Un échantillon statistique de 50 000 possibilités constructives

 

« Pour chaque paramètre, entre deux et six possibilités ont été retenues, ce qui donne un million d’options pour la construction », résume Marine Fouquet. L’appli en propose un échantillon statistique de 50 000, qui permet d’explorer le champs des possibles, grâce au cloud computing (NDLR : les calculs sont effectués grâce à plusieurs serveurs en ligne). Les résultats sont traduits sous la forme de graphiques et de diagrammes circulaires. Ils servent de support de discussion lors d’ateliers qui réunissent maître d’ouvrage, maîtres d’œuvre et des membres de Combo Solutions. « Ces ateliers d’une durée de 2h30 s’organisent en trois temps : d’abord un rappel du fonctionnement de l’appli, puis une phase d’appropriation de l’outil par les intervenants du projet : ils peuvent faire varier les curseurs et évaluer les conséquences de leurs choix sur le bilan carbone.
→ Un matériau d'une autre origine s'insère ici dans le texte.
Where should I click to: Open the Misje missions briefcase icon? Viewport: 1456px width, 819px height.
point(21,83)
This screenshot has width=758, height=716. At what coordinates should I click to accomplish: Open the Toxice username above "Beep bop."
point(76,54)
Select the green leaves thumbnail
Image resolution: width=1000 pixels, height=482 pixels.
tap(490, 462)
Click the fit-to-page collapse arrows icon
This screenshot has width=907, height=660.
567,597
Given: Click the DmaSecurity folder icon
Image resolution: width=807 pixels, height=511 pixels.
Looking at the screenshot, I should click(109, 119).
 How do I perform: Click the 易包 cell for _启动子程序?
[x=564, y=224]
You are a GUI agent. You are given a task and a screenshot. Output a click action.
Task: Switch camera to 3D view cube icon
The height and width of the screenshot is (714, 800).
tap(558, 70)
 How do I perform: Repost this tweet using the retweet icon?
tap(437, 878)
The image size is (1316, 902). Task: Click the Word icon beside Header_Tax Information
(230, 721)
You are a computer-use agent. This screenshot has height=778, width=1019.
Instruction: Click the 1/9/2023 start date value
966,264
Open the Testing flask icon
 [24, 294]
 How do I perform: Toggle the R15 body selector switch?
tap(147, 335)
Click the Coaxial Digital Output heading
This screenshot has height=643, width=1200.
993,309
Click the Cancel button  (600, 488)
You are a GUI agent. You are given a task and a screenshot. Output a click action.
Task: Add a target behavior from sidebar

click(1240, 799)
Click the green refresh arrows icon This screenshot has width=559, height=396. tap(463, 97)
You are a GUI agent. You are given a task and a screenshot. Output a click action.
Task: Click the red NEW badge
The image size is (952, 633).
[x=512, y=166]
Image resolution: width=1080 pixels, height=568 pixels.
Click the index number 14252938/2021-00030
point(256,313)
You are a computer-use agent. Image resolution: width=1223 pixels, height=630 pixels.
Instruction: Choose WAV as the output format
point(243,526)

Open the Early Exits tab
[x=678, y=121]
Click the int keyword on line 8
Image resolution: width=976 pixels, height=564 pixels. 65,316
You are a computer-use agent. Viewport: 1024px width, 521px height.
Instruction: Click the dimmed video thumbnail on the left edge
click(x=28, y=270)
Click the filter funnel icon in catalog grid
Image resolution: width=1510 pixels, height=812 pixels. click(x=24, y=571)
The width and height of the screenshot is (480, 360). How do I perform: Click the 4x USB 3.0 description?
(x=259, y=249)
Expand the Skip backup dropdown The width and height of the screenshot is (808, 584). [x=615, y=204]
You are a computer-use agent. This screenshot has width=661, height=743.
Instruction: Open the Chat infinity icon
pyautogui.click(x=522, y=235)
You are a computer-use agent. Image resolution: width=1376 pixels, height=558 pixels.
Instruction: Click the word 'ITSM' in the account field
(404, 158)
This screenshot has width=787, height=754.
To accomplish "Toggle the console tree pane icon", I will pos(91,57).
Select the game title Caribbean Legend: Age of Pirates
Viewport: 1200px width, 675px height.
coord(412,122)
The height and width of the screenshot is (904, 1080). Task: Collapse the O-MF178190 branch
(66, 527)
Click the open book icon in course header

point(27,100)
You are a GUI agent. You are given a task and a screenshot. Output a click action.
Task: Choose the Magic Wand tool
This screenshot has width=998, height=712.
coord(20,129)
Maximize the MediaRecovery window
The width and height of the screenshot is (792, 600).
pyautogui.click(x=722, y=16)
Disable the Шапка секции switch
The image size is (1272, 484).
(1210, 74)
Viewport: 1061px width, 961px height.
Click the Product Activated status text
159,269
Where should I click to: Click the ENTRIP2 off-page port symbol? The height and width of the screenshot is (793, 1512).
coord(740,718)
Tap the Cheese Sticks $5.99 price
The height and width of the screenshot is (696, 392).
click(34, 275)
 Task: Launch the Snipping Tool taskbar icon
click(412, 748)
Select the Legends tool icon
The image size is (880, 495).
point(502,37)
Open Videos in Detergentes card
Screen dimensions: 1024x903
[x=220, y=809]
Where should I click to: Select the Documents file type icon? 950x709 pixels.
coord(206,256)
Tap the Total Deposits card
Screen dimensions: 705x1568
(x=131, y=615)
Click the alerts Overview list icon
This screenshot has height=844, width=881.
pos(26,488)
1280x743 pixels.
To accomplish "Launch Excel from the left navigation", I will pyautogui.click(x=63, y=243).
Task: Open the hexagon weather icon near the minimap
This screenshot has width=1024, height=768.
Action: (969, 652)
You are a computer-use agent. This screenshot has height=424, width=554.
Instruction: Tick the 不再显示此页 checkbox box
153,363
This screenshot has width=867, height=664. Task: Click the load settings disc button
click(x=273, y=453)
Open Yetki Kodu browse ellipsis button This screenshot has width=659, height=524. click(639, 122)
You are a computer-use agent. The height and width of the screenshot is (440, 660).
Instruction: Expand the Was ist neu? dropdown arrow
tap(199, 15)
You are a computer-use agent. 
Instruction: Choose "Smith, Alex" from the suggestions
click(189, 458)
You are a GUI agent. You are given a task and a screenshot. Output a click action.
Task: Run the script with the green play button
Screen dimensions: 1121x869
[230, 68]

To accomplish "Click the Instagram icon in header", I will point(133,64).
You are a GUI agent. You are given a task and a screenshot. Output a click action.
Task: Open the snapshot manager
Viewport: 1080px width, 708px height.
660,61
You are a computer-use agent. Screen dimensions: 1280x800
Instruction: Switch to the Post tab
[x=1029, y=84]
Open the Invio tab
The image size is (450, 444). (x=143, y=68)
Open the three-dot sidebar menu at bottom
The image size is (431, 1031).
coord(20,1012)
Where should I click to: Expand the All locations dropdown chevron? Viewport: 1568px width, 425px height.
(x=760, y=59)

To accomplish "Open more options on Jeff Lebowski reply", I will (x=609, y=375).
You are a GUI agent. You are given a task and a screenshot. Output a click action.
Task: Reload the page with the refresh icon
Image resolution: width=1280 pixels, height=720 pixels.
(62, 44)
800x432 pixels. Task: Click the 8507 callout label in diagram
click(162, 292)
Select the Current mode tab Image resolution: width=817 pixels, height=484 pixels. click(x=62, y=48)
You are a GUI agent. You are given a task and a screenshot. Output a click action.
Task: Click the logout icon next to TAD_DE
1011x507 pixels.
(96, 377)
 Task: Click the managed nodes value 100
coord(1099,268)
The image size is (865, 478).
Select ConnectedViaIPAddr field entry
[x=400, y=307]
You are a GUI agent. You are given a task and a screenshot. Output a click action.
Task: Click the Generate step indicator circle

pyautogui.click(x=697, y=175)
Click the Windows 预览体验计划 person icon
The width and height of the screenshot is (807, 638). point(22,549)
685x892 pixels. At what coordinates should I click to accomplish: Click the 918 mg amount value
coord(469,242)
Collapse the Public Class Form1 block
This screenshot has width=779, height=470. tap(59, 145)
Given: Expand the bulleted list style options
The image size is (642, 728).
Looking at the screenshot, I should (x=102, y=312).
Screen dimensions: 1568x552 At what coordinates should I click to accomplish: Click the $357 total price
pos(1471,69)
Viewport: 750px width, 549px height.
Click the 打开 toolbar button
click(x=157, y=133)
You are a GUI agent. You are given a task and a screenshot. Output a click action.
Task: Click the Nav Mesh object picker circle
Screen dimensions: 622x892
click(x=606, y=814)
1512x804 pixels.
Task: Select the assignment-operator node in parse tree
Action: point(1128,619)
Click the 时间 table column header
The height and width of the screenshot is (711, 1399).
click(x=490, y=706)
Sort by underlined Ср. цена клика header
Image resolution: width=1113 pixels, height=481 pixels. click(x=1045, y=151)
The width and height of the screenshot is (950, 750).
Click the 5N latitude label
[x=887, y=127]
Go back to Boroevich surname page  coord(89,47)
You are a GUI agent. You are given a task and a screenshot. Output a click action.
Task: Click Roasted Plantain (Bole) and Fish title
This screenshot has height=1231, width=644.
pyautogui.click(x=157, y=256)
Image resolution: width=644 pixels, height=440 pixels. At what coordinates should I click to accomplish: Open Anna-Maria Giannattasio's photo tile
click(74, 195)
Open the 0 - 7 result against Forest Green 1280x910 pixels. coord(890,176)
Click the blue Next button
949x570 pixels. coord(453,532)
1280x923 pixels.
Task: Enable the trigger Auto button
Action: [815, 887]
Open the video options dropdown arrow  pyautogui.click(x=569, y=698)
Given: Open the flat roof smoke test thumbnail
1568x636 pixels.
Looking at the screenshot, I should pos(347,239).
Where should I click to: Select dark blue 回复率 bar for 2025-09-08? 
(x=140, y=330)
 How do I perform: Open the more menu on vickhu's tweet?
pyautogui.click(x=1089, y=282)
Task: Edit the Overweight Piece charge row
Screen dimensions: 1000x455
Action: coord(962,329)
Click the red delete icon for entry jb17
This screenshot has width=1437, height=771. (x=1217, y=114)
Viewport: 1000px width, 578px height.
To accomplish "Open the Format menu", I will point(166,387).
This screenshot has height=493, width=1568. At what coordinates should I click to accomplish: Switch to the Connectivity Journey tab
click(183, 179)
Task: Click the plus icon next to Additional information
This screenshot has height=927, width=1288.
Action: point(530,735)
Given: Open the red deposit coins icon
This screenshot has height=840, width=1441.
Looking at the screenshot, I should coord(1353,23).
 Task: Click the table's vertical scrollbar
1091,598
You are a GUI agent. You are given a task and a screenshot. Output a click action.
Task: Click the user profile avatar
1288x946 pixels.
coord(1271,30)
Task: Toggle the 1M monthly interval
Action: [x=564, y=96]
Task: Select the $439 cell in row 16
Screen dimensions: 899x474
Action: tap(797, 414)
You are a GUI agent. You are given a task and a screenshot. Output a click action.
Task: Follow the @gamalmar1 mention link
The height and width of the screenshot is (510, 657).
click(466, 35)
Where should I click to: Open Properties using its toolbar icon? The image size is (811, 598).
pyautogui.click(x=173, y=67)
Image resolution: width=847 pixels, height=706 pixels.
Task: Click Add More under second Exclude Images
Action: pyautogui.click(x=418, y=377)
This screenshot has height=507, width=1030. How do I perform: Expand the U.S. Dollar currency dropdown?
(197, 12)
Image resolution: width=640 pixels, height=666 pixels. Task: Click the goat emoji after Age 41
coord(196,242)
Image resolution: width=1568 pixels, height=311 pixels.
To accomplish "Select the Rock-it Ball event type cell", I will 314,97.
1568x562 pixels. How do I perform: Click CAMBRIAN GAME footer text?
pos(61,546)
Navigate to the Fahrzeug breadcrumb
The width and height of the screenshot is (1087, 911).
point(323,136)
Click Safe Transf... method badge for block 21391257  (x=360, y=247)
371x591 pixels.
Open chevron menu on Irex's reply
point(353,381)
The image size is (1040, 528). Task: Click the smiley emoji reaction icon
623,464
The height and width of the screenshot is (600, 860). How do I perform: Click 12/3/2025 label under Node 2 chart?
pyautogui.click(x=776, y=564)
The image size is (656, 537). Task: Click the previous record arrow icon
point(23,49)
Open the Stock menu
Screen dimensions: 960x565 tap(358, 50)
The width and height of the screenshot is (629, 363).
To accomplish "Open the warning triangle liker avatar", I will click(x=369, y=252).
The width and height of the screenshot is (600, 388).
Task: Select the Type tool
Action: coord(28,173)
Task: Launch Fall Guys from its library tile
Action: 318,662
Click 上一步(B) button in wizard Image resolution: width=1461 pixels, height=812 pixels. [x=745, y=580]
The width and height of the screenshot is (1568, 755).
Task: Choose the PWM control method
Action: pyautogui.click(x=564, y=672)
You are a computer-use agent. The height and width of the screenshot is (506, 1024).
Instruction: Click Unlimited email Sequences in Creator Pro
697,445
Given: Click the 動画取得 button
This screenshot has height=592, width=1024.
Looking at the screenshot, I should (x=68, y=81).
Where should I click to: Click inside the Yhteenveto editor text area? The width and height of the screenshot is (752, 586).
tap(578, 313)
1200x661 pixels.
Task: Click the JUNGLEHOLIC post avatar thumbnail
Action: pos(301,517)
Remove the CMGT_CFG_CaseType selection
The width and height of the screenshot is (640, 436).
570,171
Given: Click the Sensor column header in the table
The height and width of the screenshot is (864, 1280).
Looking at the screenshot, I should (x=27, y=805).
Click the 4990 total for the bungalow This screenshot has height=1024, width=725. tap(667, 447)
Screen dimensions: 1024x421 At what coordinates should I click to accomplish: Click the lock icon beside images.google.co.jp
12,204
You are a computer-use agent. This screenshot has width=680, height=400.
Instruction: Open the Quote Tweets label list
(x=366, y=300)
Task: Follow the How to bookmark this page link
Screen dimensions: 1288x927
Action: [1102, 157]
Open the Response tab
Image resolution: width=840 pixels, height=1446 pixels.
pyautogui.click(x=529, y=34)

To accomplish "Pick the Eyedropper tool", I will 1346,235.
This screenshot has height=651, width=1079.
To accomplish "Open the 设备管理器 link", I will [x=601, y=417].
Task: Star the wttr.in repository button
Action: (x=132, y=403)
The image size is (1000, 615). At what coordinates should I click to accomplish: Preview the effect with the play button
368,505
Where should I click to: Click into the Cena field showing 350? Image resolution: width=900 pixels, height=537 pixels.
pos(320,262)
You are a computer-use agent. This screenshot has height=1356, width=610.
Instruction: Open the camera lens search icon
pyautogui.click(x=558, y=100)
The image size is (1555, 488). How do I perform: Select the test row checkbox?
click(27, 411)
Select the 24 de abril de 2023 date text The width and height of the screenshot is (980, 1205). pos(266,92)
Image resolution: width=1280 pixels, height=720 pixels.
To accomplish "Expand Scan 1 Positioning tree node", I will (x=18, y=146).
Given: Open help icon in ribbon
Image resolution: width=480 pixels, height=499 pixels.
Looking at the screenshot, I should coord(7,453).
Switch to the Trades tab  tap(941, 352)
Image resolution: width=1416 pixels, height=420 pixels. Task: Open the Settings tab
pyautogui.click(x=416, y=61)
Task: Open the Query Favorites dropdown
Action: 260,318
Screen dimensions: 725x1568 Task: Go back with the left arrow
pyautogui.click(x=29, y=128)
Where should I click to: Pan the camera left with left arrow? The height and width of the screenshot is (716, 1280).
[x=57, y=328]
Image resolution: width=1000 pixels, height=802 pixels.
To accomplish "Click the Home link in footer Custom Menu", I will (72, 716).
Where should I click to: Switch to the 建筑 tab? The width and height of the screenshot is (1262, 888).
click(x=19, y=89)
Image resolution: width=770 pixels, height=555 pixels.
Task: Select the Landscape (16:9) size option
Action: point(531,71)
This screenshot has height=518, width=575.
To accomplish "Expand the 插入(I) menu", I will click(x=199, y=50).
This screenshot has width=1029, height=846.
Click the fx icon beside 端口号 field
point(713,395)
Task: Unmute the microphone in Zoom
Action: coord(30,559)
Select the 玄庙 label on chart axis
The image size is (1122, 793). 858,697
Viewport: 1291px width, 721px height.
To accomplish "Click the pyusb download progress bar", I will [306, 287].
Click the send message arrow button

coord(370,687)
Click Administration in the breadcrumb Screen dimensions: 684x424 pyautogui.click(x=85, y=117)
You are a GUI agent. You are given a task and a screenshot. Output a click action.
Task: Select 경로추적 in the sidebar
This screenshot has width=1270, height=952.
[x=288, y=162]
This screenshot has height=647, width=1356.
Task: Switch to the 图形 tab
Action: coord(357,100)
Enfin, ces éléments servent à définir la stratégie environnementale et les compromis à trouver », détaille Marine Fouquet.

 

Une aide à la décision pour innover

 

Le compte-rendu produit par Combo Solutions met en évidence les paramètres les plus significatifs en matière de performance carbone du bâtiment. « Cela constitue une aide à la décision pour le maître d’ouvrage, qui peut ainsi rationaliser sa démarche et orienter ses choix pour innover, en particulier », souligne Marine Fouquet.

Pour l’instant, la start-up teste sa solution avec quelques maîtres d’ouvrage emblématiques. Elle a été retenue dans le cadre des appels à projet de l’Ademe « Objectif bâtiment énergie carbone » dans les régions Rhône-Alpes et Hauts-de-France afin de réaliser des analyses de cycle de vie (ACV) et de former des maîtres d’ouvrages sur ce thème.

 

Un service en ligne disponible début 2018

 

Côté développements techniques, l’entreprise veut ajouter deux modules à son appli : l’un sur la prise en compte du prix des matériaux – « Il s’agira bien de donner un ordre d’idée et pas un chiffre à l’euro près », précise la chef de projet – l’autre, attendu pour le courant 2018, concernera l’intégration au Building information modeling (BIM), afin de donner des résultats d’ACV de plus en plus précis au fur et à mesure que la conception s’affine. Actuellement, la marge d’erreur entre une ACV réalisée en début de projet et le résultat final une fois l’édifice construit est estimée entre 20 et 30 %. Un chiffre qui est lui-même à prendre avec des pincettes.

Enfin, ce qui demeure pour l’instant une activité de conseil, va devenir à partir du début de l’année prochaine, un service en ligne, « qui s’adressera aux architectes, ingénieurs, maîtres d’ouvrages et aménageurs ».